One of the biggest problems I had was trying to establish a support system when my husband was deployed. I live about 5 hours away from all of my family members and most of my friends work full time. I'm not able to rely on anyone but myself.
During the first deployment, I only had to look after myself. I was going to school full-time and that kept me busy. There was still a need I needed to fulfill. The need of wanting to be around people that understood my situation. Luckily for me, my husband's reserve unit was only about an hour away. I had linked up with the family readiness group (family support group). I even became the treasurer of the group and handled their finances. It helped to keep me busy. We made care packages and had fundraisers a couple times a month. The men and women associated with the Family Readiness/Support group were wonderful individuals. Some were the spouses and others were the parents of a soldier that was deployed with my husband. It was so helpful and kept me from sinking into a depression.
The second deployment was different. I had 2 children to care for. I had to quit my job because daycare was going to run us $300 per week. I would probably only be bringing home less than that, so I decided that I would stay home. It's traumatic enough for a 5 month old and a 3 year old to understand let alone cope with one parent being gone for a year or more. The last thing they need is for the other parent to barely be around. So I decided to stay home and be a full time mom to my little ones.
I have never regretting that decision. I'm so happy I was there for them when they needed me the most. Yes, it was difficult. I was literally living the life of a single mom and being their "everything". I learned to mow the grass, take care of the yard, and use various power tools. These are the things that my husband usually did around the house, but they became my job when he left.
Still, during that second deployment I still started out with no real support system. My friends worked full-time and my family still lived 5 hours away. My husband had been cross-leveled to a unit in Alabama and we live in Florida, so The Family Readiness Group was out of the question. I had no babysitters and no mommy friends that I could hang out with and confide in. So, I went searching on the internet for some places in which I could find support. I first typed in Military Support Group and surprisingly enough, my local military support group came up.
Here's the link for the Military Support Group of Alachua County (in North Central Florida) http://www.msgfac.com/
They are an amazing group and they send out about 150 care packages a month to the soldiers that are deployed.
Next, I needed some adult interaction. I love my kids so much. There is nothing I wouldn't do for them, but I need some adult conversation every now and again. Since I didn't have a babysitter, I had to bring them with me. There was no way I could find someone to watch my kids while I went out with my friends. So again I searched on the internet and found another amazing group for my local area, Alachua County Mamas. At the time they had about 150 moms plus their kids.

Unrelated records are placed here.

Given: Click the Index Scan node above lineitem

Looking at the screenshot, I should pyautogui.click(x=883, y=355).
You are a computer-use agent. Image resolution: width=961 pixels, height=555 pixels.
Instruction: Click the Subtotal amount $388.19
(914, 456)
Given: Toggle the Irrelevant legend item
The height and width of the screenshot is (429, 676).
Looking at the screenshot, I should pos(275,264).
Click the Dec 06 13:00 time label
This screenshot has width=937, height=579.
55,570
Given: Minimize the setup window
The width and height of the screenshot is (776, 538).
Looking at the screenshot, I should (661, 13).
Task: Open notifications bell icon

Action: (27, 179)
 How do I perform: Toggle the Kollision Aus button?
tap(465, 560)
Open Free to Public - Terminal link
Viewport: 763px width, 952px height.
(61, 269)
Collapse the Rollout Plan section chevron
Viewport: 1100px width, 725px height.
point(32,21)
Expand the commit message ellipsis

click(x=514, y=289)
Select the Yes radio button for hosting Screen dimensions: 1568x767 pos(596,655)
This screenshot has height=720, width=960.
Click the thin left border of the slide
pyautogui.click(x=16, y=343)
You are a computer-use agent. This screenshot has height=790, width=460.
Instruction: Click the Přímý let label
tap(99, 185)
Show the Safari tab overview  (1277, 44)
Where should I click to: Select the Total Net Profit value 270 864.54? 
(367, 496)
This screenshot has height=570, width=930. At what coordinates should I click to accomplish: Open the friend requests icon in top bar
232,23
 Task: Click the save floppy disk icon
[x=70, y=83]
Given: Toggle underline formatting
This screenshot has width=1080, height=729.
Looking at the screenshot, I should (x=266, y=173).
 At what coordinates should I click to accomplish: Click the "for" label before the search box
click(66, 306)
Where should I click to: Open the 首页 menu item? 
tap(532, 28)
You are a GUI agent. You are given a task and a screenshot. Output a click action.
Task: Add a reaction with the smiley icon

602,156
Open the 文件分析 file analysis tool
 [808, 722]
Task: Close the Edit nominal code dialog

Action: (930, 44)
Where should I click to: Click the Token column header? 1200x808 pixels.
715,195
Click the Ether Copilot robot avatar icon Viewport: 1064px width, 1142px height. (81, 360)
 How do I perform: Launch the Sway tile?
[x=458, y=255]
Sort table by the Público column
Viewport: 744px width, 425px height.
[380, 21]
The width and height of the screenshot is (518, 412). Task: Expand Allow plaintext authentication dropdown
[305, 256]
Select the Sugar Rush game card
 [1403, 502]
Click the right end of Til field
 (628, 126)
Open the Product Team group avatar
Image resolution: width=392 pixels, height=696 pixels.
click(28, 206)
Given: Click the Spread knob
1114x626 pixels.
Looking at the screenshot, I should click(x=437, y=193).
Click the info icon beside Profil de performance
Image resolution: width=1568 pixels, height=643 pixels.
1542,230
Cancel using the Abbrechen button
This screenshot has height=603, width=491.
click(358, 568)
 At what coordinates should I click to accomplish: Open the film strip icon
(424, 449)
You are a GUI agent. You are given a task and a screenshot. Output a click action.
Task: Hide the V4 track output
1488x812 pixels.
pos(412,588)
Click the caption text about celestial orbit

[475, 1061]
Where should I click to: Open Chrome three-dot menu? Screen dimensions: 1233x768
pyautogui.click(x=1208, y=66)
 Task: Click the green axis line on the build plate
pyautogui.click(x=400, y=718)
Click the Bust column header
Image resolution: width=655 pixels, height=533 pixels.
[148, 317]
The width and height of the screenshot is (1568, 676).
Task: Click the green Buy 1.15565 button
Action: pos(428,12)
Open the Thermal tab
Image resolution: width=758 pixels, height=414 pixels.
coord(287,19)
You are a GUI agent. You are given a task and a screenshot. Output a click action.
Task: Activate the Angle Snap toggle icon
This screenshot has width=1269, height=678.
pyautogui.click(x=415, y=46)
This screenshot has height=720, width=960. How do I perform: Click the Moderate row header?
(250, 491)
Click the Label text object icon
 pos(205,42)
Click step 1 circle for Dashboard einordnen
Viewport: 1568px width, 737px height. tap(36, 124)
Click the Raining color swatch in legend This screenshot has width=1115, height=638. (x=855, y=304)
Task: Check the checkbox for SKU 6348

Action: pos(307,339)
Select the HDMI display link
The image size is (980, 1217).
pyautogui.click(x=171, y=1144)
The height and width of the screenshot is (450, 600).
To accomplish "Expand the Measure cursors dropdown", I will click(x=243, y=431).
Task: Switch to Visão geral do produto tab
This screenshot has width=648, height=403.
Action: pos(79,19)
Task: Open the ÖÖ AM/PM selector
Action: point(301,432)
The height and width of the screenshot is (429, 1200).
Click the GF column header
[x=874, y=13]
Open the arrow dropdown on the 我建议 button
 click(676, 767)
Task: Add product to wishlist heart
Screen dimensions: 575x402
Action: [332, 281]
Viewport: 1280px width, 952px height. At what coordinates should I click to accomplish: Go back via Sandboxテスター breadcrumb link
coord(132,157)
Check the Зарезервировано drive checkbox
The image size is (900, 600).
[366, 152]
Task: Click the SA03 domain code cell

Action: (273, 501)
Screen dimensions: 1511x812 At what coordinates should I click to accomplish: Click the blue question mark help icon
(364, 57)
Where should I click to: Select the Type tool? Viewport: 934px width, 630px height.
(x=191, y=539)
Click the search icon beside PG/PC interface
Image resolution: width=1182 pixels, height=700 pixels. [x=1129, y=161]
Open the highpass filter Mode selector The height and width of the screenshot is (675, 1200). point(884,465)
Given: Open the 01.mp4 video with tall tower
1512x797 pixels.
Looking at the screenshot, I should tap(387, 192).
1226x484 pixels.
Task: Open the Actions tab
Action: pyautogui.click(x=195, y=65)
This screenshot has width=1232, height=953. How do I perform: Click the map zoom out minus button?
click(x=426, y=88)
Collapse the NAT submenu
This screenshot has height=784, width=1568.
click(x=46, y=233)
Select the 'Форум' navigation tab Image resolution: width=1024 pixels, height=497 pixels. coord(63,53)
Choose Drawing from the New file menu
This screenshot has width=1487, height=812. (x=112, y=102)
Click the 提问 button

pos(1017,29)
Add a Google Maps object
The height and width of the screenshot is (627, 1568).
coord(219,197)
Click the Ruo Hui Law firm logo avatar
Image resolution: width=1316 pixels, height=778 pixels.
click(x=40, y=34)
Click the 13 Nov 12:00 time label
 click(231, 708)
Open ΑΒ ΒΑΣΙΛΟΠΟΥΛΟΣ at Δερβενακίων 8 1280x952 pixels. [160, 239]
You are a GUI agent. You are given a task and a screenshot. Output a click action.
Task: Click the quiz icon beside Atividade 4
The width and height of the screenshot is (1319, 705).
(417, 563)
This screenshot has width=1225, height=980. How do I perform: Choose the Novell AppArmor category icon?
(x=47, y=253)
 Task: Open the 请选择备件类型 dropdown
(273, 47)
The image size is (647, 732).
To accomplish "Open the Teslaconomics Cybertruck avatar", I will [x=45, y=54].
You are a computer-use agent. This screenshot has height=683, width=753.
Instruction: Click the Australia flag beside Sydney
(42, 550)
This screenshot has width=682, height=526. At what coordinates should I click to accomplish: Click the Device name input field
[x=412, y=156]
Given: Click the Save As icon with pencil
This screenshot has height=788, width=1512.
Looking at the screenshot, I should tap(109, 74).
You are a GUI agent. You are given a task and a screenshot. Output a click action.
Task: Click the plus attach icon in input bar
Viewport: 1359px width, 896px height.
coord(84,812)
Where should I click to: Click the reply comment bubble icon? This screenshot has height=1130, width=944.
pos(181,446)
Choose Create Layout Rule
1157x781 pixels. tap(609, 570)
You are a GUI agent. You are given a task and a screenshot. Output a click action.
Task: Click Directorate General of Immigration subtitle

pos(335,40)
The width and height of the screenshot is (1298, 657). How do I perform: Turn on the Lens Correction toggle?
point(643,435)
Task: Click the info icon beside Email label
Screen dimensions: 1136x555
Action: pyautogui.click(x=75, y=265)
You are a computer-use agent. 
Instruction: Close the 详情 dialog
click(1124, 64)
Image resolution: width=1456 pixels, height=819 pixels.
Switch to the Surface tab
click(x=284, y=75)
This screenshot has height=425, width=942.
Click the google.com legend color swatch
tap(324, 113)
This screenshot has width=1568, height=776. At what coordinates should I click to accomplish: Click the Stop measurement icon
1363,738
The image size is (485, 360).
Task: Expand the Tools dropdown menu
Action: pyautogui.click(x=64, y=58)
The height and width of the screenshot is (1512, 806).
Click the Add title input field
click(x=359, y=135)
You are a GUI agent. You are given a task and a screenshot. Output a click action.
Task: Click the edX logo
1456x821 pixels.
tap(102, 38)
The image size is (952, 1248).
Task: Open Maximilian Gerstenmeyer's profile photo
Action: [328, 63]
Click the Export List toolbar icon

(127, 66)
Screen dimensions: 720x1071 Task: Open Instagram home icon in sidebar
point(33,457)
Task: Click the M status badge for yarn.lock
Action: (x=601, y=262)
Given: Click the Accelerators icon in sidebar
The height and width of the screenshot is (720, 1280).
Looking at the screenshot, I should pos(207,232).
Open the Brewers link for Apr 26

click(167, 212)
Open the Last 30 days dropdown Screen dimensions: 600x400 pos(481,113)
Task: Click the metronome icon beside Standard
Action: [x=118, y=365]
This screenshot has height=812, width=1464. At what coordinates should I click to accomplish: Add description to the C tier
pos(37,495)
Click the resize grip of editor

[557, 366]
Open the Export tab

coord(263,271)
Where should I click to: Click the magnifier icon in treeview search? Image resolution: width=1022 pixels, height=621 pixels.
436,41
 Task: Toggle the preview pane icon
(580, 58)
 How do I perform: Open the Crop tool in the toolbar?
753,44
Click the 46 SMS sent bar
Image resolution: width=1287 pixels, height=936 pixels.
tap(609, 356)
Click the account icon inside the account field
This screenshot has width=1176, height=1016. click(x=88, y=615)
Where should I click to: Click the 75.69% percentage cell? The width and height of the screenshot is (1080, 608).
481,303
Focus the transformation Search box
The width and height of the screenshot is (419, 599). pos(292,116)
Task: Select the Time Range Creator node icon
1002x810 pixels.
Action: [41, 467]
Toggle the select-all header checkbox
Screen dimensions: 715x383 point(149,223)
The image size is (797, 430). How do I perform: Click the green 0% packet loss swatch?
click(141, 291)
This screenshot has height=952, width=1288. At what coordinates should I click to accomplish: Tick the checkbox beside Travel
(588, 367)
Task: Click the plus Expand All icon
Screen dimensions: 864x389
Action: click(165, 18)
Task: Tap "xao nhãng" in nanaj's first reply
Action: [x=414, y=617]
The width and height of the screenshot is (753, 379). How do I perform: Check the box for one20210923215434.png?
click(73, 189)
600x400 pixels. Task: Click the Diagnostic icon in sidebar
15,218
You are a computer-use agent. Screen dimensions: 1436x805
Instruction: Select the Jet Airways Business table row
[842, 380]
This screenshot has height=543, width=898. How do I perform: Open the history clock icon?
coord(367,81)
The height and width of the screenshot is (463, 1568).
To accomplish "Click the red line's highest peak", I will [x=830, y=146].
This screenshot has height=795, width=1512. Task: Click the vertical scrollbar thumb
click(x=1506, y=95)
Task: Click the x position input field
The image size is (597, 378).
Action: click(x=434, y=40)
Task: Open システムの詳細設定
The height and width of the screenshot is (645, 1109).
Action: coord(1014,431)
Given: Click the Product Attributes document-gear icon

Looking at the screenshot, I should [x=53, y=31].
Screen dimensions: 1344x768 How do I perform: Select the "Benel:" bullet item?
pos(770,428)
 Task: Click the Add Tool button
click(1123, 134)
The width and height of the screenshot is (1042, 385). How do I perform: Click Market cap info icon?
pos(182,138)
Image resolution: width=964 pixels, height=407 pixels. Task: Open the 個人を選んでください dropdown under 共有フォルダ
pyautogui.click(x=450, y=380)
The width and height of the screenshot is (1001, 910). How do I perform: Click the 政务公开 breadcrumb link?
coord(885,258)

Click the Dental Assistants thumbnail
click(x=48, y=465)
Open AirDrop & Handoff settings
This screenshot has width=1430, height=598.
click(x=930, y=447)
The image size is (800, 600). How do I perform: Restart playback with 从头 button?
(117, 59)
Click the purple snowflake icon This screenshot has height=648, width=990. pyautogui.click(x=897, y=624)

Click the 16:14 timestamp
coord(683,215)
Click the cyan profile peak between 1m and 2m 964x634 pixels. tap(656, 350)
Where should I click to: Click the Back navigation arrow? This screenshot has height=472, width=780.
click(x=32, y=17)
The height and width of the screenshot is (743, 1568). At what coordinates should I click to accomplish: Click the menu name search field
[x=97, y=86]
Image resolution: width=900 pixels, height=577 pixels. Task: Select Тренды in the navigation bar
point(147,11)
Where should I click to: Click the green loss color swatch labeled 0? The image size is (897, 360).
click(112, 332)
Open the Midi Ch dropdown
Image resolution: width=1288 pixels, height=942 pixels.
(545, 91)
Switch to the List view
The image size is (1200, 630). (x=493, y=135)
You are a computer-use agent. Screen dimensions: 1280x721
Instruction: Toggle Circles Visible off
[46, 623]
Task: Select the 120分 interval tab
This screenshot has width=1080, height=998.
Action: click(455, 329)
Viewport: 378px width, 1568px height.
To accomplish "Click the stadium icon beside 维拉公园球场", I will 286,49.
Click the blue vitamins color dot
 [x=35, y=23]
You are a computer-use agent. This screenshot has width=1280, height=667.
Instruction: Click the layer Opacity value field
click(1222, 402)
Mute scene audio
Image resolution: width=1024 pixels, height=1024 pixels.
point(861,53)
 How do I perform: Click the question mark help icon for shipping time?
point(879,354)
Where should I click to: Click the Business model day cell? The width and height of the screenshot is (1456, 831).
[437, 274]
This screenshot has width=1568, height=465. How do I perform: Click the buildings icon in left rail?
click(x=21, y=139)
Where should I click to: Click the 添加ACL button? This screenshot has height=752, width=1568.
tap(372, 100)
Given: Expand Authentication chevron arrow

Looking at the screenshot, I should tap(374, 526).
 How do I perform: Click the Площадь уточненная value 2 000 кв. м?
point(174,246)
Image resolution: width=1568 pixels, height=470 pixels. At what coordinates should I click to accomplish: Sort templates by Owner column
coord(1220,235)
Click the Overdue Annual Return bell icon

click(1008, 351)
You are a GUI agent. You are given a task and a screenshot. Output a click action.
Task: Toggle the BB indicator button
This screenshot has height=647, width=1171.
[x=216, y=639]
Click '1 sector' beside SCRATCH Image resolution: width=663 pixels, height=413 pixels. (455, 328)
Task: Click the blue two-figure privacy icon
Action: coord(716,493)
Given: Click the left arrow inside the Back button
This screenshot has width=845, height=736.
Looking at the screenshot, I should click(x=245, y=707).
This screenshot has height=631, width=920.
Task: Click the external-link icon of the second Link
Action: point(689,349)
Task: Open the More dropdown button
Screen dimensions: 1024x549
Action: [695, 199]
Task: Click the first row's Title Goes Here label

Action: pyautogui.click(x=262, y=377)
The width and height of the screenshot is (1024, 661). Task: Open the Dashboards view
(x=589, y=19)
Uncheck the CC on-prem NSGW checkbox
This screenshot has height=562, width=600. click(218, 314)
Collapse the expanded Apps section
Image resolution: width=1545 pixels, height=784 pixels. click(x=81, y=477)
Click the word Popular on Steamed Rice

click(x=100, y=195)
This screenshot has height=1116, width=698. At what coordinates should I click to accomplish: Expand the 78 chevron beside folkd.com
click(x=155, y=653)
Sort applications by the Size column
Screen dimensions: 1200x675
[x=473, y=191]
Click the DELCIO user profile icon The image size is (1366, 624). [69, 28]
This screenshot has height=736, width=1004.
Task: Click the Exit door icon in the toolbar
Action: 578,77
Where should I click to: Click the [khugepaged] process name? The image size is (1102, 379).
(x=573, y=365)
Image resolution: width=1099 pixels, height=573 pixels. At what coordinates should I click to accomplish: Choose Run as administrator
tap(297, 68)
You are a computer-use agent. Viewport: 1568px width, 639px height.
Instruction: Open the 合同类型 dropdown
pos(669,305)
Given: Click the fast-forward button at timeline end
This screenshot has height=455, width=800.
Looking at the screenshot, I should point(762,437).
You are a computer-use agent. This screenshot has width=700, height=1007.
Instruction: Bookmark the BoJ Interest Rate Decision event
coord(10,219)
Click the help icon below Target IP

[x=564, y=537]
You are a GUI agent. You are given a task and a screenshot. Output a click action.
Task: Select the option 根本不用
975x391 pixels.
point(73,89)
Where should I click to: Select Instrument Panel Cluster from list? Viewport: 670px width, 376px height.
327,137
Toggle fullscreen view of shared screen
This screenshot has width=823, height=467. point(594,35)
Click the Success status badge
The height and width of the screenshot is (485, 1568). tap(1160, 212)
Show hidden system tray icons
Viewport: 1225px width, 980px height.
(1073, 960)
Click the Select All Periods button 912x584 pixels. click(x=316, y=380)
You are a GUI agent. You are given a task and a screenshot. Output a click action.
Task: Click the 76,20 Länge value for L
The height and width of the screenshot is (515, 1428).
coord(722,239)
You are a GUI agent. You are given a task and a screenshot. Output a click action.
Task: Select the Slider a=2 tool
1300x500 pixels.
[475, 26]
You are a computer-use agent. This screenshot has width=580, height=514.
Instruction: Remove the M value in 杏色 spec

Here's the link: http://www.meetup.com/AlachuaCountyMamas/events/list/
They had a play date almost everyday of the week. We participated in tons of them and the kids loved it. We really looked forward to every event. Plus, the cost to join was so inexpensive.
It would have been nice to be near my family during these deployments, but current circumstances prevented it. You get so little time when you find out you or your spouse is getting deployed that there is barely enough time to prepare. So you sometimes need to stay put, but one thing you don't have to settle with is being alone. There are a lot of people out there that are going through the same thing you are and can help. Search the internet for your local area and see what you can find!